In Deutsche Bank National Trust Company v. Bucicchia, Supreme County, Appellate Division, Second Department, NY April 7, 2021 (2021 Slip Op. 02132), the Appellate Court found that the judgment of foreclosure and sale be reversed as appealed from, some affirmative defenses reinstated, and plaintiffs’ motion to confirm referee’s report and judgment be denied.
The Supreme Court found that the plaintiff had proved their prima facie requirements as to standing. A copy of the note indorsed in blank as included as an exhibit to the Summons and Complaint at commencement which was affirmed by the Appellate Court.
However, the Appellate Division found that the Supreme Court should has dismissed the complaint as to providing the necessary proof as to RPAPL 1304. RPAPL 1304(1) provides that, “at least ninety days before a lender, an assignee or a mortgage loan servicer commences legal action against the borrower, … including mortgage foreclosure, such lender, assignee or mortgage loan servicer shall give notice to the borrower” (see U.S. Bank N.A. v. Pierre, 189 A.D.3d 1309, 139 N.Y.S.3d 221). RPAPL 1304 requires that the notice be sent by registered or certified mail, and also by first-class mail to the last known address of the borrower (see RPAPL 1304; see also U.S. Bank N.A. v. Pierre, 189 A.D.3d 1309, 139 N.Y.S.3d 221; Deutsche Bank Natl. Trust Co. v. Crimi, 184 A.D.3d at 710, 126 N.Y.S.3d 197). Strict compliance with RPAPL 1304 notice to the borrower is a condition precedent to the commencement of a foreclosure action, and the plaintiff has the burden of establishing satisfaction of the condition precedent. It is required that plaintiff establish the proof of regular mailing and certified mailing with personal knowledge. Here, the plaintiff relied upon the testimony of its sole witness, who testified as to the standard office mailing procedure of the plaintiff’s prior and present loan servicer, but did not and could not attest to the practices and procedures of Walz Group, a third-party entity that was hired to undertake the requisite service of the notices on the defendants in accordance with the requirements of the mortgage agreement and RPAPL 1304. The plaintiff’s witness expressly testified that she did not have familiarity with Walz Group’s mailing practices “outside of their communications with” the loan servicer. In addition, the witness attested that she never mailed anything through Walz Group, was never employed by Walz Group, and was never trained by Walz Group in their procedures for mailing notices. Further, she testified that she could not say if Walz Group mailed the notices by first-class mail.

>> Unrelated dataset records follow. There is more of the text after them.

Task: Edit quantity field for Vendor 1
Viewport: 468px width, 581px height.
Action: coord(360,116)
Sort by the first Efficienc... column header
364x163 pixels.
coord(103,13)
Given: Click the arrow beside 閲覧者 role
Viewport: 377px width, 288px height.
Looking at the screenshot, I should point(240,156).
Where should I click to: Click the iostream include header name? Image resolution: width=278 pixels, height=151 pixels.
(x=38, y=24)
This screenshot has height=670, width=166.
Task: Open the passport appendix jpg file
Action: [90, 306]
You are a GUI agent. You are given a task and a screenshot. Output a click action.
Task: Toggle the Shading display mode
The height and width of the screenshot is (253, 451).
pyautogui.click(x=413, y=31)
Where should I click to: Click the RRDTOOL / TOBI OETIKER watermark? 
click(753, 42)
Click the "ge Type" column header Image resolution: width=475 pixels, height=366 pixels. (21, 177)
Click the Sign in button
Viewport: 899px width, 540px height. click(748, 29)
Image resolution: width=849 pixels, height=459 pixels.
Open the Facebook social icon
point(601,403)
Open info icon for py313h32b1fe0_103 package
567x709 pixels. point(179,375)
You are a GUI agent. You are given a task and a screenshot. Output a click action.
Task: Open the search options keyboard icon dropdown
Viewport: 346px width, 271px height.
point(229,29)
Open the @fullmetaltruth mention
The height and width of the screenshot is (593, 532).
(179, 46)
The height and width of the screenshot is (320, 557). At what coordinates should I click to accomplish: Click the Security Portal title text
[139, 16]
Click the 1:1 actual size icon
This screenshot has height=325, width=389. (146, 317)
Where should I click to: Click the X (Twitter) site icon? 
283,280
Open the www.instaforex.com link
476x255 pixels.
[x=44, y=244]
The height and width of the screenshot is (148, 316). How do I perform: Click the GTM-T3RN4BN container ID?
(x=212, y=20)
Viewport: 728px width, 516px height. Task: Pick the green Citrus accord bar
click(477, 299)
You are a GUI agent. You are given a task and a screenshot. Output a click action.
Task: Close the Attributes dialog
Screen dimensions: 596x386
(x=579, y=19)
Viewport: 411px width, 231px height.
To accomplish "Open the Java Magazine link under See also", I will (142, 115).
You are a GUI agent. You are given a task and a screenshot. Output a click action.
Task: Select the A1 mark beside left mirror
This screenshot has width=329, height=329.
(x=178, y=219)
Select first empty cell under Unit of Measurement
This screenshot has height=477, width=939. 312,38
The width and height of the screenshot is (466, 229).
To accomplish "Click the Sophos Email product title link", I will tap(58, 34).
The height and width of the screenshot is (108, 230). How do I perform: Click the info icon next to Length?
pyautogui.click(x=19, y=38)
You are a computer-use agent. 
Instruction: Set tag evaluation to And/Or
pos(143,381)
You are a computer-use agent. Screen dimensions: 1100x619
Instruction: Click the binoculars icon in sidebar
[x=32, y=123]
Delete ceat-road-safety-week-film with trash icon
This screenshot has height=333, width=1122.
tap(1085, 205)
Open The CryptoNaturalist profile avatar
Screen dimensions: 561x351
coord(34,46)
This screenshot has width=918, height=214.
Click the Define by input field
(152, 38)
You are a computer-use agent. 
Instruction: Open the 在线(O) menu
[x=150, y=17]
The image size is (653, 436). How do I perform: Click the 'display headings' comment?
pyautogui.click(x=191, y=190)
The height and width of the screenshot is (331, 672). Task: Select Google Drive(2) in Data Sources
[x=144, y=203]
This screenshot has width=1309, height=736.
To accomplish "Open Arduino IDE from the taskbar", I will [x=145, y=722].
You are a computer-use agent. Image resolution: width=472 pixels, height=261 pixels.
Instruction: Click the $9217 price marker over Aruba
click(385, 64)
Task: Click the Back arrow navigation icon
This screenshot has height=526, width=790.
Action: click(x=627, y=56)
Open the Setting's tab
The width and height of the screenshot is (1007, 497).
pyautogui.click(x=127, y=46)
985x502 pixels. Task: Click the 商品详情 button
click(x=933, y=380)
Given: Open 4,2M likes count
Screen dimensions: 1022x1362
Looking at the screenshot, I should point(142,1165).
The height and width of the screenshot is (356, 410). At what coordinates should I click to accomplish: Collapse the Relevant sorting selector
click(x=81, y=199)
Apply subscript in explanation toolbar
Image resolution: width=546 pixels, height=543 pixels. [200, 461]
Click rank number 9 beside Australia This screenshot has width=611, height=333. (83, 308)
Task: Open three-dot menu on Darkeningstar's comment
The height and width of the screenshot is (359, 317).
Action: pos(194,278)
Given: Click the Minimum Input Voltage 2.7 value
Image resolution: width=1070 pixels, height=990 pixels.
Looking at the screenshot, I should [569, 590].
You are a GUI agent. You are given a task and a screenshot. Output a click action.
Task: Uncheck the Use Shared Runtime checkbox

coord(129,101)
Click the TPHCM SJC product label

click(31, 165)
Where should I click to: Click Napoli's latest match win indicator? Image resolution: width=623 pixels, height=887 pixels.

Thus the Appellate Court found that personal knowledge of mailing practice of the third party mailer Walz Group was not provided and the business records that were submitted in evidence failed to show that the requisite first-class mailings of the RPAPL 1304 notices or the notices of default were actually made to the defendants or that the default notices were actually delivered to their “notice address.” An example of the need to attest to business practices of the entity charged with the mailing of the notice.